→ **Requests**:
a – Check each of these statements against the passage on performance counters, answering yes or no and quoting the words of the passage that settle it: (i) The map chart generates only one query. (ii) An overloaded web player system will skip renderings. (iii) Contention often happens on powerful machines with many cores.
b – Reproduce part of the passage on performance counters word for word, starting at the words "Note that if" and ending after "a visualization rendering.".

→ **Selected passage**:
◇ ◇ ◇
You should verify that the value of the counter is proportional to the number of users. Thus it should grow linearly if you scale the number of users linearly. If the machine becomes overloaded, then you may see that the counter does not grow linearly when you increase the number of users.
The value of the counter may vary quite a lot over time if you measure on actual production data. However, if you simulate the data and it actually updates every second, then you can calculate what you expect the value to be and check that it has the expected value.
Simple visualizations will generate one query. If the result of that query is updated every second, then the value of the counter should be the number of visualizations on the page multiplied by the number of users.
Note that the map chart generates multiple queries and that filters and brush linking also generate queries, so it is not always possible to estimate the value of the counter easily.
Renderings per second
Another counter that you should verify is "Visualization renderings per second". You should verify that the value of the counter is proportional to the number of users. Thus it should grow linearly if you scale the number of users linearly. If the machine becomes overloaded, then you will see that the counter does not grow linearly when you increase the number of users.
The counter often corresponds directly to "# streaming property updates per second" if the web player is not overloaded. If the web player system gets overloaded, then it will skip renderings and this counter will fall behind "#streaming property updates per second".
Note that if you use a filter then "Visualization renderings per second" may not directly correspond to "# streaming property updates per second" because the query for rendering the filter affects "# streaming property updates per second", but it does not lead to a visualization rendering.
CPU load
The counter "Web Player average processor %" shows the amount of CPU that the web player process consumes and the counter "Total average processor %" shows the total amount of CPU that is consumed on that machine. These counters should normally grow linearly with the 3 number of users. It may be the case that they grow super linear when the CPU load gets close to a 100%.
It can be the case that the value of the counter grows sublinear and never gets close to a 100% CPU even if the number of users is increased. If that is the case, you will see that "Visualization renderings per second" does not grow as expected when the number of users increase. This is a sign of contention and often happens on powerful machine with many cores. If this happens, then you should try to increase the number of web player services that run on that machine.
◇ ◇ ◇
→ **Dataset extract**:
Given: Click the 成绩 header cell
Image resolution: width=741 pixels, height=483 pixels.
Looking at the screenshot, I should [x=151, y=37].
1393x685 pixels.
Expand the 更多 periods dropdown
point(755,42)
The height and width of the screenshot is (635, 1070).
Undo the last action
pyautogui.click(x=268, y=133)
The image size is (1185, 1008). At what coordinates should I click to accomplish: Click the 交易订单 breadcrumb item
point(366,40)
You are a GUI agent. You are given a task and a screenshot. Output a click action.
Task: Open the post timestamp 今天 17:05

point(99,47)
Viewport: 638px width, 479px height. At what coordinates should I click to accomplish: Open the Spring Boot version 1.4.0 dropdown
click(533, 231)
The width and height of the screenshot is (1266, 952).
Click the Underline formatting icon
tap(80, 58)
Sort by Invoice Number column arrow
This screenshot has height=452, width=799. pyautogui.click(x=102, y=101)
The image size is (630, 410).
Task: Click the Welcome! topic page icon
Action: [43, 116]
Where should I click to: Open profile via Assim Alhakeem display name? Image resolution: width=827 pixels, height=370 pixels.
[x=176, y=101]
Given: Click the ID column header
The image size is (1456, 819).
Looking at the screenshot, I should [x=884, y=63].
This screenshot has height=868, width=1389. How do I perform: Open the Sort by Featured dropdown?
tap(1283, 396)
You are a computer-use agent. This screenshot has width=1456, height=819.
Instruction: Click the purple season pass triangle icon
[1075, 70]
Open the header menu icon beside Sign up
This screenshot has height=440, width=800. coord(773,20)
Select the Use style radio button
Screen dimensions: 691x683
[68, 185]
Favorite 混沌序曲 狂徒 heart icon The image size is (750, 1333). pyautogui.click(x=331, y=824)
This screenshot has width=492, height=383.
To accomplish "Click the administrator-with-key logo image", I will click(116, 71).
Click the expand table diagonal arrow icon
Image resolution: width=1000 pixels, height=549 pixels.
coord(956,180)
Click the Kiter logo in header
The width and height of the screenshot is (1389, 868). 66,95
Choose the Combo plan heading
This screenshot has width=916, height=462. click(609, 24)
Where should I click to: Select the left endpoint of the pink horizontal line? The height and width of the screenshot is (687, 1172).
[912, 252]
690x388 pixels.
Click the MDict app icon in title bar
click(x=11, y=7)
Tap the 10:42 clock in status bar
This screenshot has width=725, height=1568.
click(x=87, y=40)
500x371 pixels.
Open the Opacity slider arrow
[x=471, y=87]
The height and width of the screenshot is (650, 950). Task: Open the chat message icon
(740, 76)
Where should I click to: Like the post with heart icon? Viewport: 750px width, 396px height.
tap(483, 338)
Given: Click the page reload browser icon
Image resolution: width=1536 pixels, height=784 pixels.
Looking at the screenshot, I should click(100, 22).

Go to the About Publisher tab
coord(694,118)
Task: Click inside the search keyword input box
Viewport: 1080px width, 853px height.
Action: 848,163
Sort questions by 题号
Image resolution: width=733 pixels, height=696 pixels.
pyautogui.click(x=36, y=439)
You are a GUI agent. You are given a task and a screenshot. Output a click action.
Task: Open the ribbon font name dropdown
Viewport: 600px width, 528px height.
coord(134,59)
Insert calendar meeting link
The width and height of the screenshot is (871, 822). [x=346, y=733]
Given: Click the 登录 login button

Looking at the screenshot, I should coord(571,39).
◇ ◇ ◇
→ **Answers to each task**:
a –
(i) No: "the map chart generates multiple queries"
(ii) Yes: "If the web player system gets overloaded, then it will skip renderings"
(iii) Yes: "This is a sign of contention and often happens on powerful machine with many cores."

b –
Note that if you use a filter then "Visualization renderings per second" may not directly correspond to "# streaming property updates per second" because the query for rendering the filter affects "# streaming property updates per second", but it does not lead to a visualization rendering.